Background
An engineer fluent in acquisition
I've spent more than twenty years at the point where technology meets consequence.
I started in the Air Force, in security forces, protecting things that mattered and learning that the systems people rely on have to work the first time, every time. Even then, with no title that suggested it, I was writing small applications to fix broken processes nobody else thought to question: tracking training records, recovering unpaid fines, replacing paper with something that actually held up. That instinct, seeing a broken process and quietly building the fix, became the through-line of everything that followed.
From there the work got more serious and the stakes got higher, including supporting NASA's Mars Curiosity mission. Even in roles that had nothing to do with software on paper, I kept building it, automating the broken processes I found around me. Eventually that became the work itself. I moved into systems and automation in higher education and industry, then into the defense world: overseeing multi-billion-dollar software development contracts, and later leading software mission assurance for national missile defense, where a missed defect is not an inconvenience. The same work carried into federal technology modernization more broadly, getting public-facing systems funded, governed, and actually delivered.

--

» **EXERCISE INSTRUCTIONS**
[1] In the background text, which branch of the military did the writer start in?
[2] Carry the background text about this engineer's career forward from its final sentence.

Records of word and element locations
--

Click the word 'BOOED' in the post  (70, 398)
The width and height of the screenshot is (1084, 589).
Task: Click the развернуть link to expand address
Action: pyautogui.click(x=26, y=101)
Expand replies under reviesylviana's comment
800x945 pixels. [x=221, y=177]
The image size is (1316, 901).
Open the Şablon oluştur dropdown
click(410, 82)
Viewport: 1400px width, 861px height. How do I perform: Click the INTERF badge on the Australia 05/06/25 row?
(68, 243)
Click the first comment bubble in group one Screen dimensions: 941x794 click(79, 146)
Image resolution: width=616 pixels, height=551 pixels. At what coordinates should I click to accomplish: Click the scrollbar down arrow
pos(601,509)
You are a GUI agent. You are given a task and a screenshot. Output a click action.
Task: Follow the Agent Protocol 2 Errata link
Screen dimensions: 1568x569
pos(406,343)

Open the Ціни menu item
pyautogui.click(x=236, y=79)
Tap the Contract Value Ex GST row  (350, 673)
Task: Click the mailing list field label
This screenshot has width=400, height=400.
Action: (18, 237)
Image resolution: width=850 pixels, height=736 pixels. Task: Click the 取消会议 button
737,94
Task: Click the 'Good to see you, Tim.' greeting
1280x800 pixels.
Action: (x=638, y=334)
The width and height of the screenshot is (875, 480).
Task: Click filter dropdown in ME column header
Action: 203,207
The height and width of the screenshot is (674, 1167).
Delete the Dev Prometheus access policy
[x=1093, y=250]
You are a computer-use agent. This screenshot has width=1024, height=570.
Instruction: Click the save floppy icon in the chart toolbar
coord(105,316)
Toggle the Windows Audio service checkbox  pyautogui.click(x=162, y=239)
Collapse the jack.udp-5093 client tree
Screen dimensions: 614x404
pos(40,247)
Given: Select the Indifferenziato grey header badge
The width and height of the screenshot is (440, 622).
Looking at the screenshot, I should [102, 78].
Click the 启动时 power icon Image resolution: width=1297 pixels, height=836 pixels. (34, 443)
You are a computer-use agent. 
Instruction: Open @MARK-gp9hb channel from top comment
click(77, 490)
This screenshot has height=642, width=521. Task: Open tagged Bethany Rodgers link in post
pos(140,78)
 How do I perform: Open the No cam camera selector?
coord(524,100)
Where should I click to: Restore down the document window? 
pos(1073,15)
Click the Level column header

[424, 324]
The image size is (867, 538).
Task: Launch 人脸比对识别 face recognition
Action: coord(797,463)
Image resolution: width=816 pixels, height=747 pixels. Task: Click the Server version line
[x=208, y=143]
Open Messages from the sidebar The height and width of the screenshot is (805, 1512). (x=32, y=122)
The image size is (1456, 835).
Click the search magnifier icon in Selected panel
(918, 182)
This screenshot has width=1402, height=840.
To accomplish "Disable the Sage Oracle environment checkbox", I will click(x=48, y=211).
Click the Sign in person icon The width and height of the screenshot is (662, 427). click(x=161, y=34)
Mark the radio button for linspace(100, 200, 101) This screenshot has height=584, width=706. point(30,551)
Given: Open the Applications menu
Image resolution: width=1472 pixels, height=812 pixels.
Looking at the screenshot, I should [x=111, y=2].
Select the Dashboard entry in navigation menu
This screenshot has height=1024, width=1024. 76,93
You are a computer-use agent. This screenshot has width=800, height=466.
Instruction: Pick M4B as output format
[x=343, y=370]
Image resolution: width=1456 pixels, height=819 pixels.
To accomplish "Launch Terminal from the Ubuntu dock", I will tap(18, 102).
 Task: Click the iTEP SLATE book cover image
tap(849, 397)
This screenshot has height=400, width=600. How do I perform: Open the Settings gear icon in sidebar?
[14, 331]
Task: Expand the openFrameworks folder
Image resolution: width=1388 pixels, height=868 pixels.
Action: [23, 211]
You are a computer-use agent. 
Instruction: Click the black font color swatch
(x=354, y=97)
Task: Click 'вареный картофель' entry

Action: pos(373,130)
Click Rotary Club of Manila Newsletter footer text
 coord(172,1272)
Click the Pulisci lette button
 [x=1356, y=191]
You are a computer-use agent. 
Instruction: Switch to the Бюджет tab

--

» **FINAL ANSWERS**
[1] The Air Force.

[2]
Two things held that whole path together. The first is that I never stopped being an engineer, even as the roles turned strategic. I can still read the architecture and judge the delivery, and I think that's why the strategy tends to land. The second is acquisition. Somewhere along the way I learned the other language, the one written in statements of work and contracts and the federal machinery that decides whether good technology ever reaches anyone. I hold federal and defense acquisition credentials, but the part that matters was never on a certificate.
Most organizations don't fail because the technology is wrong. They fail because the people who understand the technology and the people who control how it gets funded and delivered are speaking different languages, confidently, past each other. I've spent my career standing in the space between them, fluent in both. That's the work I care about: taking real engineering truth and turning it into programs that get funded, governed, and actually delivered, in the places where it has to work.
Credentials
- FAC-P/PM (Federal Acquisition Certification for Program and Project Managers)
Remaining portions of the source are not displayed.